The results of the study also found that rosxastat did not affect the cardiac function of normal mice. TUNEL staining of mouse left ventricular tissue sections indicated that Rosemastat reduced cardiomyocyte apoptosis. By testing for MDA in mouse heart tissue, rosxastat was found to reduce oxidative stress injury of cardiomyocytes. Rat cardiomyocyte cell line H9c2 was cultured in vitro and pretreated with Rosemastat (5. mu.M) for 24 hours, followed by doxorubicin (1. mu.M) treatment to prepare a cardiomyocyte injury model.

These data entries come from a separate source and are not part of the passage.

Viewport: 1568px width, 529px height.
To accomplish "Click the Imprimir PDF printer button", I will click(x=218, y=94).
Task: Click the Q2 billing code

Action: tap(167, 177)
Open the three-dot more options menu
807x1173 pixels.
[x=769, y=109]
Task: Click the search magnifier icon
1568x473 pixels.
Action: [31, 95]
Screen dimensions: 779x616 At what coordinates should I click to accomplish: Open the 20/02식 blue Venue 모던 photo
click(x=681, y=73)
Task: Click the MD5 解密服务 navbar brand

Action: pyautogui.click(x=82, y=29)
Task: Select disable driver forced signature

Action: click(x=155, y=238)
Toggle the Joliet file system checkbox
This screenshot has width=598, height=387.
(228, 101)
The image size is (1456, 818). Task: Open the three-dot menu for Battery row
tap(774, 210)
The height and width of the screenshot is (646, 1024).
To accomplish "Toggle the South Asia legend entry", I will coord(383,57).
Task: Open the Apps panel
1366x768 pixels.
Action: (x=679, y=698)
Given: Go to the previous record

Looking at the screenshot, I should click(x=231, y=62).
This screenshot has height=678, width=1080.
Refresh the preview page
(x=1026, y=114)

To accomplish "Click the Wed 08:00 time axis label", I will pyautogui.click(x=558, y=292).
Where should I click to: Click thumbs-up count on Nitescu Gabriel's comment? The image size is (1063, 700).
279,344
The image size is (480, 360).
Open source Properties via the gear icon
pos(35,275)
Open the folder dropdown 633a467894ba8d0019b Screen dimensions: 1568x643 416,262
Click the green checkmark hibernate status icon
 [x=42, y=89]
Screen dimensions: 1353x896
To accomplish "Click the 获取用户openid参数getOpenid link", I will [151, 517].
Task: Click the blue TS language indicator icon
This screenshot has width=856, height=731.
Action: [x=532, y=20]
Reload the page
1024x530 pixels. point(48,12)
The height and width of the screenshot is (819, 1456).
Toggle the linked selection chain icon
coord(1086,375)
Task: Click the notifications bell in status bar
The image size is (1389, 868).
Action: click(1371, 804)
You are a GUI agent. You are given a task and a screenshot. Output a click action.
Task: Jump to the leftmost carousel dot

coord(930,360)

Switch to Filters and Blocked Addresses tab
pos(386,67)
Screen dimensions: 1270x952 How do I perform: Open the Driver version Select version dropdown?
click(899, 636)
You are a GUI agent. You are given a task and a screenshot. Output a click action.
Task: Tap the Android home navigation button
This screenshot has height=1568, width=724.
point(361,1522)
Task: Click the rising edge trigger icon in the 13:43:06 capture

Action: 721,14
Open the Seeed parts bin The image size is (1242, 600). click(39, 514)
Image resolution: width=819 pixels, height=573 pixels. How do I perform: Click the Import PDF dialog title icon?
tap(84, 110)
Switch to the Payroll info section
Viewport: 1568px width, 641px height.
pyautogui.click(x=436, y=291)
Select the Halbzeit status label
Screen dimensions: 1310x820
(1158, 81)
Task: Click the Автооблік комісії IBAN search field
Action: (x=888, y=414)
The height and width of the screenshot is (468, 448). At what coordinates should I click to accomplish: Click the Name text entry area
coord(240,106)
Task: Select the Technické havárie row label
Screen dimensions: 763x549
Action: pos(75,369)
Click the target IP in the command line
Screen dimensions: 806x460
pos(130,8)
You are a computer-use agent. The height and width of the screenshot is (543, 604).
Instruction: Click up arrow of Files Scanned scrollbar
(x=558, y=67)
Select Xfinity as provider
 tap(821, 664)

The results indicate that rosxastat can significantly reduce doxorubicin-induced apoptosis of H9c2 cells and ROS production. Finally, whether the Rosemastat interferes with the anticancer effect of the adriamycin is detected in two adriamycin-sensitive tumor cell lines (a human liver cancer cell line HepG2 and a human breast cancer cell line MCF 7). The results show that the roxasistat does not interfere the anticancer effect of the adriamycin.

Therefore, the roxasistat has a remarkable effect of being applied to adriamycin myocardial protection, and does not interfere with adriamycin anticancer effect.

Drawings

FIG. 1 is a graph of the safety evaluation of rasagiline on cardiac function in normal mice;

FIG. 2 is a graph of the cardiac supracardiac results of Rosxastat in alleviating impairment of cardiac function of doxorubicin;

FIG. 3 is a graph of Rosxastat reducing doxorubicin-induced apoptosis in mouse cardiomyocytes;

FIG. 4 is a graph of Rosxastat alleviating doxorubicin-induced oxidative stress in mouse cardiomyocytes;

FIG. 5 is a graph of Rosxastat reducing Adriamycin induced apoptosis in rat cardiomyocyte line H9c 2;

FIG. 6 is a graph of the relief of doxorubicin-induced H9c2ROS production by the rat cardiomyocyte cell line from Rosxastat;

figure 7 is a graph of the effect of rosxastat in not interfering with doxorubicin killing of cancer cells.

Detailed Description

The process of the invention is illustrated in detail below with reference to specific examples. The content is to explain the invention and not to limit the scope of protection of the invention.